The International Conference Education and Creativity for a Knowledge based Society – Social and Political Scinces, Communication, Foreign Languages and Public Relations, 2012
Title | The International Conference Education and Creativity for a Knowledge based Society – Social and Political Scinces, Communication, Foreign Languages and Public Relations, 2012 PDF eBook |
Author | |
Publisher | Brindusa Covaci |
Pages | 276 |
Release | |
Genre | |
ISBN | 395031458X |
Inventive Engineering
Title | Inventive Engineering PDF eBook |
Author | Tomasz Arciszewski |
Publisher | CRC Press |
Pages | 357 |
Release | 2016-02-24 |
Genre | Technology & Engineering |
ISBN | 149878822X |
Inventive Engineering is an emerging engineering science focused on the conceptual designing processes whereby creative, or inventive, designs are developed. Its core concepts are too often unknown and even surprising, but they are also feasible and can be learned, leading to potentially patentable designs. Inventive engineers have a tremendou
Factories of Knowledge, Industries of Creativity
Title | Factories of Knowledge, Industries of Creativity PDF eBook |
Author | Gerald Raunig |
Publisher | National Geographic Books |
Pages | 0 |
Release | 2013-03-08 |
Genre | Philosophy |
ISBN | 1584351160 |
With the economy deindustrialized and the working class decentralized, a call for alternative horizons for resistance: the university and the art world. What was once the factory is now the university. As deindustrialization spreads and the working class is decentralized, new means of social resistance and political activism need to be sought in what may be the last places where they are possible: the university and the art world. Gerald Raunig's new book analyzes the potential that cognitive and creative labor has in these two arenas to resist the new regimes of domination imposed by cognitive capitalism. Drawing on Gilles Deleuze's concept of “modulation” as the market-driven imperative for the constant transformation and reinvention of subjectivity, in Factories of Knowledge, Industries of Creativity, Raunig charts alternative horizons for resistance. Looking at recent social struggles including the university strikes in Europe, the Spanish ¡Democracia real YA! organization, the Arab revolts, and the Occupy movement, Raunig argues for a reassessment of the importance of cultural and knowledge production. The central role of the university, he asserts, is not as a factory of knowledge but as a place of creative disobedience.
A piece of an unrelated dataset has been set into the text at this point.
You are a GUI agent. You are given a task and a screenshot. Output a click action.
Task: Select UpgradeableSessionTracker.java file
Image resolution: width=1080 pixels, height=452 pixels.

Let My Children Go, Ye Leviathans (Governments)
Title | Let My Children Go, Ye Leviathans (Governments) PDF eBook |
Author | Kwei-Armah |
Publisher | Exceller Books |
Pages | |
Release | |
Genre | Philosophy |
ISBN |
This book looks at the traditional answer to the question of man’s freedom on earth - the answer that holds that for man to be free he needs to be made to become a perpetual subject. And dismisses it. This work submits that man is not born to be a subject but a free man. Because it contends that, contrary to Rousseau’s thoughts, man is born in chains and that it is these chains that he must learn to break to be free. It subsequently submits that for man to be able to break his chains he needs to be made to become his true self and shows how to make man become his true self.